Sobre a escrita de textos, quaisquer que sejam, na fase derradeira da existência, a palavra de um idoso, que está sendo inquirido sobre a  continuidade da escrita em sua vida atual, pode ter a sua valia.

Para começar, escrevemos nossos livros após a aposentadoria, com exceção de um. Das obras editadas, uma reunia artigos já publicados em alguns periódicos.  Portanto, no nosso caso, a aposentadoria, sempre sendo adiada, já pode ser lembrada como produtiva. Amadurecimento maior? Conhecimento mais abrangente? Fatores a não serem desprezados. Mas o que deve também ser lembrado é o fator tempo. Sim, livre dos variados encargos da universidade, passamos a contar com o tempo muito mais livre. E a cabeça mais acolhedora para ideias,  reflexões, que nos rodeavam há tempo.

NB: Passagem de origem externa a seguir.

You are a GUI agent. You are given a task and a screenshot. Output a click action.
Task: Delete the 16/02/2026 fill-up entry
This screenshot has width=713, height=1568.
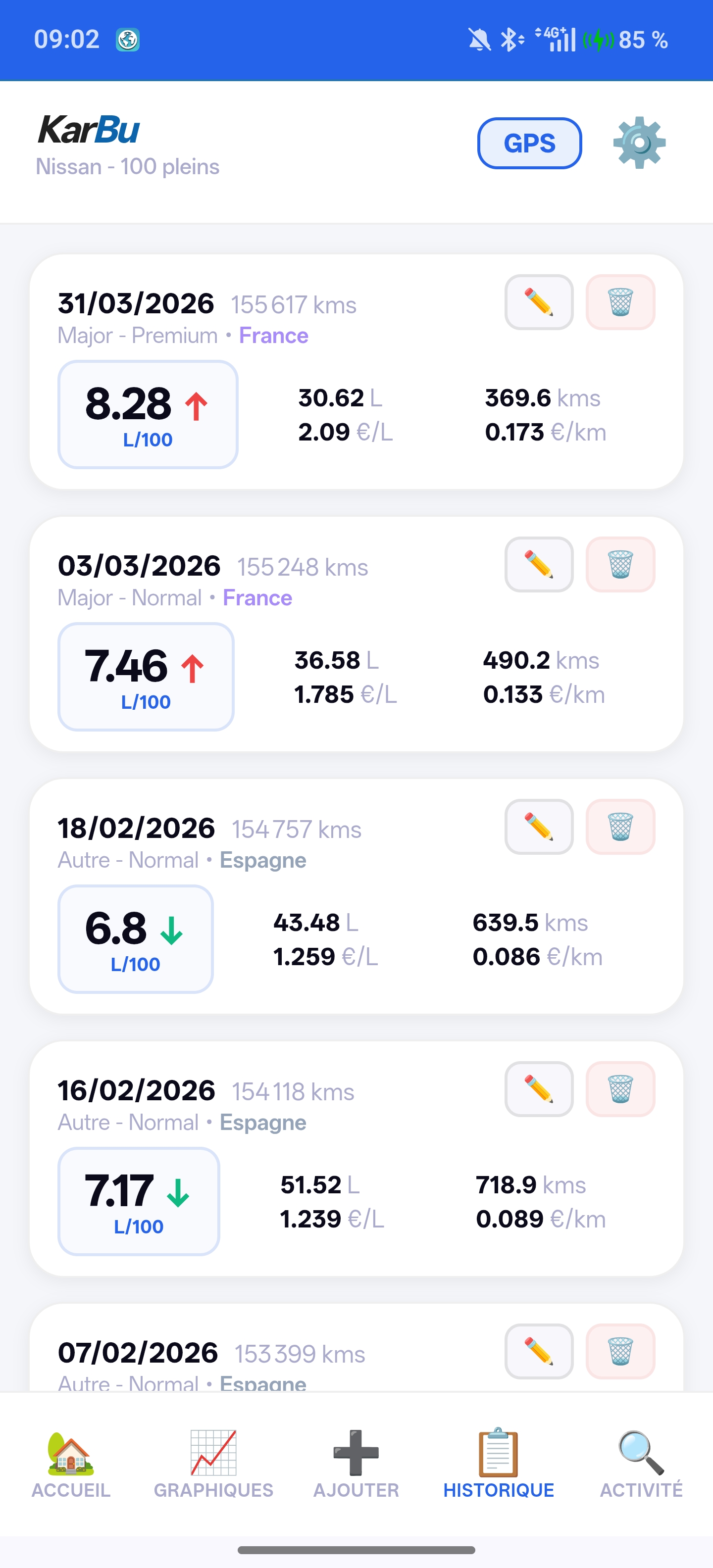[x=620, y=1089]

Os livros foram nascendo, então, sem precisarem de fórceps, guardados que estavam dentro de mim. Nada de dores no parto desses filhos. Alinhavar o texto escrito com muito mais facilidade, consultando, nos livros técnicos, a bibliografia , até mesmo para as numerosas e necessárias citações . Fomos ficando, seja dito, surpresos com o nosso desempenho. De tal modo que partimos até para , ainda  meio sem jeito , escrevinhar crônicas , me encantando com uma nova linguagem .Tempo de colher, dizíamos, após uma tão longa  semeadura.

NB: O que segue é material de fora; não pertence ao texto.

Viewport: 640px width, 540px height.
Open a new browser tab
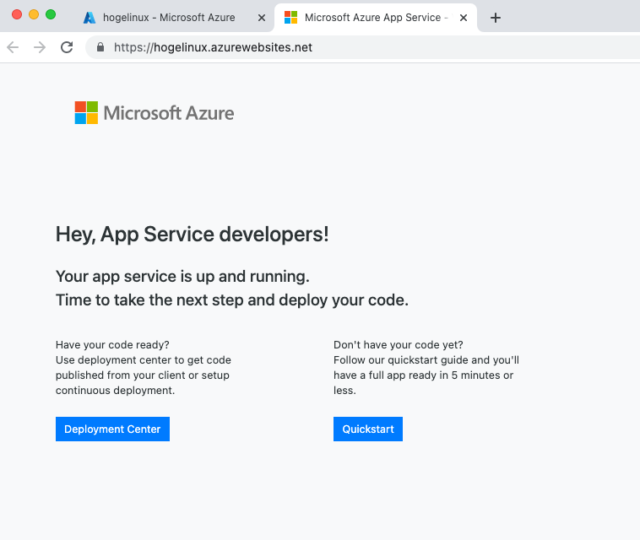coord(495,18)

Permanecendo ainda na corrida mais longa da vida, o desejo de escrever foi, não negamos , diminuindo. Com a pandemia ,ficamos apenas com as crônicas,  acolhidas algumas no nosso blog .Pensarmos em publicação? Como? Livrarias fechando, editoras falindo.  Mas a vida, esta continua. E a escrita ainda sobrevive em nós. O nosso casamento com a vida se mostrou estável. Com alegrias e decepções.  Apesar de tanta coisa, apesar de tanta coisa … “É uma pena não viver”, ainda mais continuando a escrevinhar.